[Records from a data collection]
----

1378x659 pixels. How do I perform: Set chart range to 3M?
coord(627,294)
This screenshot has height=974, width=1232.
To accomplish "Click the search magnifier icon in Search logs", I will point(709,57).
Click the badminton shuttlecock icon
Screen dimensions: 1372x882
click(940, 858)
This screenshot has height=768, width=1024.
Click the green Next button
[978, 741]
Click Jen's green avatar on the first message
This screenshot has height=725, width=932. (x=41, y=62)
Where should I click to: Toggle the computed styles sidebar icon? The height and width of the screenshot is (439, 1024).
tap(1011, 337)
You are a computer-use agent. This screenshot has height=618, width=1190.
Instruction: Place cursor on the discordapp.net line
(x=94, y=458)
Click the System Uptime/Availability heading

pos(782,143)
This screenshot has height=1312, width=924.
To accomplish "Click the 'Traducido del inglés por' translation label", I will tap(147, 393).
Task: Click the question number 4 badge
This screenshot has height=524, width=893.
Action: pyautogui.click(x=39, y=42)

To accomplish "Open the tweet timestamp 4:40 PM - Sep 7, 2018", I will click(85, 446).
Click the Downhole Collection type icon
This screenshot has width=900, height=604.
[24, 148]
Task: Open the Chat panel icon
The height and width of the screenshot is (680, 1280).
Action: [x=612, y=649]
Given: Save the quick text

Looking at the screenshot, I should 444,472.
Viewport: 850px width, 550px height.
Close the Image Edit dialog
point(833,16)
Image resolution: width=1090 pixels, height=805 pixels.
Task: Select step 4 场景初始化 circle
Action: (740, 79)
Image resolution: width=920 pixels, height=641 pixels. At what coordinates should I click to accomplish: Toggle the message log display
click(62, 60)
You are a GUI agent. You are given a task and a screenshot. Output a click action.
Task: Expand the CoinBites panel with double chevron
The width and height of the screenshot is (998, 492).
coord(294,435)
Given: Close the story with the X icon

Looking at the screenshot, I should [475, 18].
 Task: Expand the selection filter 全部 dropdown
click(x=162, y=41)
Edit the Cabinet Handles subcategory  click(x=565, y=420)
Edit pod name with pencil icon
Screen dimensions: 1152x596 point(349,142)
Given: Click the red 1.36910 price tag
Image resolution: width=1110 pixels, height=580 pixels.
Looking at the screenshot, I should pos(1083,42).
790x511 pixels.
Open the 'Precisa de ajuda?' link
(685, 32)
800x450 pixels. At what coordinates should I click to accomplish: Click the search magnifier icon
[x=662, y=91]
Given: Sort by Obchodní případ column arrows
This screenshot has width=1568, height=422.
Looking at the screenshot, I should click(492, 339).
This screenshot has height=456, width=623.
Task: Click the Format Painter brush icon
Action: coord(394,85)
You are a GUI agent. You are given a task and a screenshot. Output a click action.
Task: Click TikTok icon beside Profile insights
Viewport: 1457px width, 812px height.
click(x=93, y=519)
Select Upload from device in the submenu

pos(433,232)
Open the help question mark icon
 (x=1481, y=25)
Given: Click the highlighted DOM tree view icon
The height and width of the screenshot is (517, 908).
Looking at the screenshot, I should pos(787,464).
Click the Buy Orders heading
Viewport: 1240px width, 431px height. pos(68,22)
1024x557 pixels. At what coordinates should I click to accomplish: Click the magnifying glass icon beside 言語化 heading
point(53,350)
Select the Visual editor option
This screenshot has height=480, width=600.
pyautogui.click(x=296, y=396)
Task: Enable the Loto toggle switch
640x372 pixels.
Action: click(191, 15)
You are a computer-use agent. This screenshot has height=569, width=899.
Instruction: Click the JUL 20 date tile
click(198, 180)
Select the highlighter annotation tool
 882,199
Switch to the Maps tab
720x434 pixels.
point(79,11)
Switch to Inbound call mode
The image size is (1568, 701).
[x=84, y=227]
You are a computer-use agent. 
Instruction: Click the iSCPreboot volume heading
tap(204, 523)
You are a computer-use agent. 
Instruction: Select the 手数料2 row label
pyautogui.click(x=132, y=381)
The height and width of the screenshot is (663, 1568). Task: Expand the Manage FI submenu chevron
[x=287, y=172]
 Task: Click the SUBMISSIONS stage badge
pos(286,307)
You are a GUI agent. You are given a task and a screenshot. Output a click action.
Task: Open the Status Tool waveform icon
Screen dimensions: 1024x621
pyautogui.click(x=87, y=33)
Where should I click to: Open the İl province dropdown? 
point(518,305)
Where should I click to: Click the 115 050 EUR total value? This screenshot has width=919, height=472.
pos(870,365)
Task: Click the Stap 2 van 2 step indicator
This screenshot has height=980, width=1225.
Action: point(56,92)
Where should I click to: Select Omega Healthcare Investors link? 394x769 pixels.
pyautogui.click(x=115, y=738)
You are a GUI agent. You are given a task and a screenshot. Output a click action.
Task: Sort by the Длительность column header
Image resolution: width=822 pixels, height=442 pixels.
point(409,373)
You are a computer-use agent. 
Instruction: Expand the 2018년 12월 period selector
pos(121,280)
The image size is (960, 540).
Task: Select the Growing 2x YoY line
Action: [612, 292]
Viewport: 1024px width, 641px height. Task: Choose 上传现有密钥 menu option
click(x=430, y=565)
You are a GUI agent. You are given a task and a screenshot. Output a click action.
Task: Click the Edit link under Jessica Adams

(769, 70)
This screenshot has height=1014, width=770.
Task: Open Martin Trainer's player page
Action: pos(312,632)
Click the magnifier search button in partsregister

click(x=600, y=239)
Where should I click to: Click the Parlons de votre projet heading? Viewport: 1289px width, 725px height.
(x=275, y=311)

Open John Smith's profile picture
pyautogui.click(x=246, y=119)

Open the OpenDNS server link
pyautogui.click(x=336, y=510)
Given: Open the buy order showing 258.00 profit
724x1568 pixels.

----

I need each of the entries above printed again exactly.

1378x659 pixels. How do I perform: Set chart range to 3M?
coord(627,294)
This screenshot has height=974, width=1232.
To accomplish "Click the search magnifier icon in Search logs", I will point(709,57).
Click the badminton shuttlecock icon
Screen dimensions: 1372x882
click(940, 858)
This screenshot has height=768, width=1024.
Click the green Next button
[978, 741]
Click Jen's green avatar on the first message
This screenshot has height=725, width=932. (x=41, y=62)
Where should I click to: Toggle the computed styles sidebar icon? The height and width of the screenshot is (439, 1024).
tap(1011, 337)
You are a computer-use agent. This screenshot has height=618, width=1190.
Instruction: Place cursor on the discordapp.net line
(x=94, y=458)
Click the System Uptime/Availability heading

pos(782,143)
This screenshot has height=1312, width=924.
To accomplish "Click the 'Traducido del inglés por' translation label", I will tap(147, 393).
Task: Click the question number 4 badge
This screenshot has height=524, width=893.
Action: pyautogui.click(x=39, y=42)

To accomplish "Open the tweet timestamp 4:40 PM - Sep 7, 2018", I will click(85, 446).
Click the Downhole Collection type icon
This screenshot has width=900, height=604.
[24, 148]
Task: Open the Chat panel icon
The height and width of the screenshot is (680, 1280).
Action: [x=612, y=649]
Given: Save the quick text

Looking at the screenshot, I should 444,472.
Viewport: 850px width, 550px height.
Close the Image Edit dialog
point(833,16)
Image resolution: width=1090 pixels, height=805 pixels.
Task: Select step 4 场景初始化 circle
Action: (740, 79)
Image resolution: width=920 pixels, height=641 pixels. At what coordinates should I click to accomplish: Toggle the message log display
click(62, 60)
You are a GUI agent. You are given a task and a screenshot. Output a click action.
Task: Expand the CoinBites panel with double chevron
The width and height of the screenshot is (998, 492).
coord(294,435)
Given: Close the story with the X icon

Looking at the screenshot, I should [475, 18].
 Task: Expand the selection filter 全部 dropdown
click(x=162, y=41)
Edit the Cabinet Handles subcategory  click(x=565, y=420)
Edit pod name with pencil icon
Screen dimensions: 1152x596 point(349,142)
Given: Click the red 1.36910 price tag
Image resolution: width=1110 pixels, height=580 pixels.
Looking at the screenshot, I should pos(1083,42).
790x511 pixels.
Open the 'Precisa de ajuda?' link
(685, 32)
800x450 pixels. At what coordinates should I click to accomplish: Click the search magnifier icon
[x=662, y=91]
Given: Sort by Obchodní případ column arrows
This screenshot has width=1568, height=422.
Looking at the screenshot, I should click(492, 339).
This screenshot has height=456, width=623.
Task: Click the Format Painter brush icon
Action: coord(394,85)
You are a GUI agent. You are given a task and a screenshot. Output a click action.
Task: Click TikTok icon beside Profile insights
Viewport: 1457px width, 812px height.
click(x=93, y=519)
Select Upload from device in the submenu

pos(433,232)
Open the help question mark icon
 (x=1481, y=25)
Given: Click the highlighted DOM tree view icon
The height and width of the screenshot is (517, 908).
Looking at the screenshot, I should pos(787,464).
Click the Buy Orders heading
Viewport: 1240px width, 431px height. pos(68,22)
1024x557 pixels. At what coordinates should I click to accomplish: Click the magnifying glass icon beside 言語化 heading
point(53,350)
Select the Visual editor option
This screenshot has height=480, width=600.
pyautogui.click(x=296, y=396)
Task: Enable the Loto toggle switch
640x372 pixels.
Action: click(191, 15)
You are a computer-use agent. This screenshot has height=569, width=899.
Instruction: Click the JUL 20 date tile
click(198, 180)
Select the highlighter annotation tool
 882,199
Switch to the Maps tab
720x434 pixels.
point(79,11)
Switch to Inbound call mode
The image size is (1568, 701).
[x=84, y=227]
You are a computer-use agent. 
Instruction: Click the iSCPreboot volume heading
tap(204, 523)
You are a computer-use agent. 
Instruction: Select the 手数料2 row label
pyautogui.click(x=132, y=381)
The height and width of the screenshot is (663, 1568). Task: Expand the Manage FI submenu chevron
[x=287, y=172]
 Task: Click the SUBMISSIONS stage badge
pos(286,307)
You are a GUI agent. You are given a task and a screenshot. Output a click action.
Task: Open the Status Tool waveform icon
Screen dimensions: 1024x621
pyautogui.click(x=87, y=33)
Where should I click to: Open the İl province dropdown? 
point(518,305)
Where should I click to: Click the 115 050 EUR total value? This screenshot has width=919, height=472.
pos(870,365)
Task: Click the Stap 2 van 2 step indicator
This screenshot has height=980, width=1225.
Action: point(56,92)
Where should I click to: Select Omega Healthcare Investors link? 394x769 pixels.
pyautogui.click(x=115, y=738)
You are a GUI agent. You are given a task and a screenshot. Output a click action.
Task: Sort by the Длительность column header
Image resolution: width=822 pixels, height=442 pixels.
point(409,373)
You are a computer-use agent. 
Instruction: Expand the 2018년 12월 period selector
pos(121,280)
The image size is (960, 540).
Task: Select the Growing 2x YoY line
Action: [612, 292]
Viewport: 1024px width, 641px height. Task: Choose 上传现有密钥 menu option
click(x=430, y=565)
You are a GUI agent. You are given a task and a screenshot. Output a click action.
Task: Click the Edit link under Jessica Adams

(769, 70)
This screenshot has height=1014, width=770.
Task: Open Martin Trainer's player page
Action: pos(312,632)
Click the magnifier search button in partsregister

click(x=600, y=239)
Where should I click to: Click the Parlons de votre projet heading? Viewport: 1289px width, 725px height.
(x=275, y=311)

Open John Smith's profile picture
pyautogui.click(x=246, y=119)

Open the OpenDNS server link
pyautogui.click(x=336, y=510)
Given: Open the buy order showing 258.00 profit
724x1568 pixels.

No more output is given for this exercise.